Sydney NBN subcontractor Civcomm was accused of fraud by a NSW Supreme Court Judge after claiming it was owed close to $150,000 in unpaid invoices for work performed on behalf of QC.
QC stopped paying Civcomm after an audit conducted by NBN Co looking into issues with the contractor's performance. Despite the audit, Civcomm went ahead with commissioning an adjudicator to chase its alleged outstanding payments.
Justice Michael Ball dismissed Civcomm's claims, saying that the adjudicator's document was "procured by fraud" and alleged that Civcomm regularly falsely topped up invoices.
Civcomm was accused of hiding fake charges in its invoices to QC, which said it could not be compelled to pay the false invoices in light of the evidence.

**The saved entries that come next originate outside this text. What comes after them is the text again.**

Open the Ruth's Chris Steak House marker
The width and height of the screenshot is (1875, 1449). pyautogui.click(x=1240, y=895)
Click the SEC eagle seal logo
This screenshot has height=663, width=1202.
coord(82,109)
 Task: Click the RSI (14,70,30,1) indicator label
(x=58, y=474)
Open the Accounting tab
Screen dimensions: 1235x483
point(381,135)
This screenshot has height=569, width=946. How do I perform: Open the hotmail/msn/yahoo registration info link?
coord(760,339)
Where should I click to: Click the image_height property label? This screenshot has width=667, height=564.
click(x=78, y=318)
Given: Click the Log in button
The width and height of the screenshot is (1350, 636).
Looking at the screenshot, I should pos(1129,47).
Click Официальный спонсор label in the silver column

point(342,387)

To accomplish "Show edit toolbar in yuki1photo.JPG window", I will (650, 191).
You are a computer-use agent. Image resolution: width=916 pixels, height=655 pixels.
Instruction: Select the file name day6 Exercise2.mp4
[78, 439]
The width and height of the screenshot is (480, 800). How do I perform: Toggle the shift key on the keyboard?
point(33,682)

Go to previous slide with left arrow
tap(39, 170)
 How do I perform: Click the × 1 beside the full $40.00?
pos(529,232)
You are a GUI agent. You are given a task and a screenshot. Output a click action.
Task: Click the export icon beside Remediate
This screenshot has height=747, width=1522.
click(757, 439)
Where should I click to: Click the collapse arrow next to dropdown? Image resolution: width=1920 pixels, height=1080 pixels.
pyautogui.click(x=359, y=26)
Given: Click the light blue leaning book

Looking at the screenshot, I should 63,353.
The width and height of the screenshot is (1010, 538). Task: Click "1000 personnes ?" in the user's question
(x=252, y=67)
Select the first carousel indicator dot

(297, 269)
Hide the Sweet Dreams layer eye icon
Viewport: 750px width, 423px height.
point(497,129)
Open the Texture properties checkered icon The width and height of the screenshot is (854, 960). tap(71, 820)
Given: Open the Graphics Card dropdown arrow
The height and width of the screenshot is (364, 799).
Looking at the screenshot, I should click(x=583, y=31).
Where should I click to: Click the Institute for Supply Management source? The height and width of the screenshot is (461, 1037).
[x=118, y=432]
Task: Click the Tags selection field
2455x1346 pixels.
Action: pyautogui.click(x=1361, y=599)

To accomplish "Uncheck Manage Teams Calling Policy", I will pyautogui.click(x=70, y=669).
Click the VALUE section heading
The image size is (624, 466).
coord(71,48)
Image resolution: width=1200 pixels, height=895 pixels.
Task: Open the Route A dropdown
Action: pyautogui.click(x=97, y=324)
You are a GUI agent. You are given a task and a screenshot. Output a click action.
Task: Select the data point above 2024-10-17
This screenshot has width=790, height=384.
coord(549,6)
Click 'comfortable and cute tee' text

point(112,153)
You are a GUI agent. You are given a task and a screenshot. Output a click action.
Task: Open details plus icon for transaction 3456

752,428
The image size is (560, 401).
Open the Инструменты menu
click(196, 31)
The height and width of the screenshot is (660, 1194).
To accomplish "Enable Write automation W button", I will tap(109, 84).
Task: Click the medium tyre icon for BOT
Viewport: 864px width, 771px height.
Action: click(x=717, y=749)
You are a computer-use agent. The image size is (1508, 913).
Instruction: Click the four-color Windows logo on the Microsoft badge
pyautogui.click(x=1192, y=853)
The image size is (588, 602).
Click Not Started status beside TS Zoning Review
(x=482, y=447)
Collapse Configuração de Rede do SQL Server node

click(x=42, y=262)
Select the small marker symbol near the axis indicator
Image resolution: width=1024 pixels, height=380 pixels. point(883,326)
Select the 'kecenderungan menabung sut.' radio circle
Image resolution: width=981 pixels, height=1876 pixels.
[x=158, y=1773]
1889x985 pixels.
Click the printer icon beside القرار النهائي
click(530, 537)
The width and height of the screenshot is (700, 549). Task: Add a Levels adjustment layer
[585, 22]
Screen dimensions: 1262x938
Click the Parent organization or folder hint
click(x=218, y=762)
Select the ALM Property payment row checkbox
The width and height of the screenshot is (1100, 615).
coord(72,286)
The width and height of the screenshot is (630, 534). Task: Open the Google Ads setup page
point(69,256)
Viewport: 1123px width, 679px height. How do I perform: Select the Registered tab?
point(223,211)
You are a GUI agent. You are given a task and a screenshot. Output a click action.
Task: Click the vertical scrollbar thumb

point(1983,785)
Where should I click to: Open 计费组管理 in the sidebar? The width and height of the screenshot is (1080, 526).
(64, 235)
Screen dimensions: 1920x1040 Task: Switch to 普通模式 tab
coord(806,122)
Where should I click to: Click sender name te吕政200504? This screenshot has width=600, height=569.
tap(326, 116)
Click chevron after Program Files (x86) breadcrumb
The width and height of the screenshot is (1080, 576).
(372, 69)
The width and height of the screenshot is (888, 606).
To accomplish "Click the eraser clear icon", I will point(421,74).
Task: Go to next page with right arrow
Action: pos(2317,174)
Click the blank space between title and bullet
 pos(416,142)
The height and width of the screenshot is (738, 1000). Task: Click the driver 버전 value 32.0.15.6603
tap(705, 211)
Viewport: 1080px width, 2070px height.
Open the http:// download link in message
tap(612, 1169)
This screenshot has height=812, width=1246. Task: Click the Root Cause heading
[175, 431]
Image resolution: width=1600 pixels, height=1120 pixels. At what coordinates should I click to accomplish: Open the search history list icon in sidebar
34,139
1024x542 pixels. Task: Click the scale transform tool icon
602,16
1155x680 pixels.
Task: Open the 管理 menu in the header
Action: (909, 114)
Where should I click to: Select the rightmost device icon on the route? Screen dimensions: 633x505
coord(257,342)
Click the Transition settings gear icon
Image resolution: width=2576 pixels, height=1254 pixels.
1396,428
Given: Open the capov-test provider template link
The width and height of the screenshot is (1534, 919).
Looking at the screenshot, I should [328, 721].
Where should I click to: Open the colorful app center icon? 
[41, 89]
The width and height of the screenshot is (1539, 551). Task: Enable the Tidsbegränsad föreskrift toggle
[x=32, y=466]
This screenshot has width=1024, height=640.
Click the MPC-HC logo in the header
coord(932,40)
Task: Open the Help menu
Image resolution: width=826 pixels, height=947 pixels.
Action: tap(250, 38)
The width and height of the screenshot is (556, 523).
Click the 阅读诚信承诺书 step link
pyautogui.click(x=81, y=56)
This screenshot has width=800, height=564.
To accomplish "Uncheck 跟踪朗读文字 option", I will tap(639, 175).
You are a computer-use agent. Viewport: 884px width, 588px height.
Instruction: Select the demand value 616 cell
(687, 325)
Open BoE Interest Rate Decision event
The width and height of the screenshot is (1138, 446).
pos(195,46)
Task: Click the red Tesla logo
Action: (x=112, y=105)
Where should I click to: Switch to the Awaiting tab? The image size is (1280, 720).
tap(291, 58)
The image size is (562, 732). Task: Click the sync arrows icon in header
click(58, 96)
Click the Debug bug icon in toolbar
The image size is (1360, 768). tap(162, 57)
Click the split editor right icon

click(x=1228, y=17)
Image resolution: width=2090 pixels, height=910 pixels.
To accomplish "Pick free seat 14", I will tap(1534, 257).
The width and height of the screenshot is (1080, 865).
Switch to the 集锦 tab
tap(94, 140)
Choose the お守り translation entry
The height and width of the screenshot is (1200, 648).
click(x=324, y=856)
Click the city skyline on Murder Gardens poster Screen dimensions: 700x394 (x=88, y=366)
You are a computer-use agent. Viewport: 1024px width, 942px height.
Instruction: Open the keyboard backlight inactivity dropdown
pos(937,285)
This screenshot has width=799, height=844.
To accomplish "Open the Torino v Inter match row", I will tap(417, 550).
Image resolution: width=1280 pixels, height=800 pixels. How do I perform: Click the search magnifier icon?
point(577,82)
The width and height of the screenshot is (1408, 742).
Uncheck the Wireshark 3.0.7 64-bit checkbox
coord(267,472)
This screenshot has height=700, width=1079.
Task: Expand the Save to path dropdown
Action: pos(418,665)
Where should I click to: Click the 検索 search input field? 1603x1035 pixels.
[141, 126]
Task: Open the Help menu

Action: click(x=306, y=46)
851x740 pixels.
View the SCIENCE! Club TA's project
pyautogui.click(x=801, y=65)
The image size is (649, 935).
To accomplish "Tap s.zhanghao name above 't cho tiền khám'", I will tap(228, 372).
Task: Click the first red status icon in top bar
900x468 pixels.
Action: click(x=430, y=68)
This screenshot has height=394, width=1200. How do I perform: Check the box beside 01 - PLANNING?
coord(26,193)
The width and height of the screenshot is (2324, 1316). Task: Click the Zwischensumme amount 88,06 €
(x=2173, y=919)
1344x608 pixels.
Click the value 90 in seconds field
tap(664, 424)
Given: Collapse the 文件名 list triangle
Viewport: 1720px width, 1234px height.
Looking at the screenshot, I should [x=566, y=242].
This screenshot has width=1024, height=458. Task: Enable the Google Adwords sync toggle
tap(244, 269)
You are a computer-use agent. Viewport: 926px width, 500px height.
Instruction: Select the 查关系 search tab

After the court head evidence from workers charged with digging bores to lay cables, Ball said: "Amounts were claimed in the invoices submitted by Civicomm to QC Communications for work done at particular addresses which were not shown on the invoices submitted by the subcontractors for the work that they did at those addresses.”
Civcomm's claim was dismissed, and the company was ordered to pay for the costs of the proceedings. At the time, QC said it would undertake a forensic investigation into Civcomm's invoices and would go after the firm for any money it was owed, if necessary.
Administrators from SV Partners told CRN it was unclear how much Civcomm owed to QC Communication, pending further investigation.
CRN has attempted to contact Civcomm for comment.
Civcomm is just the latest contractor working on the NBN to run into trouble. In August last year, Brisbane's Superior Broadband Services was liquidated due to "cash flow shortages and changes in government policy", with some 32 staff being made redundant.
Last month, labour contracting firm Trilogie Resourcing let 55 staff go after going under. Former NBN contractor Daly International came close to liquidation but was spared after its director agreed to pay creditors with the proceeds of a sale of company assets.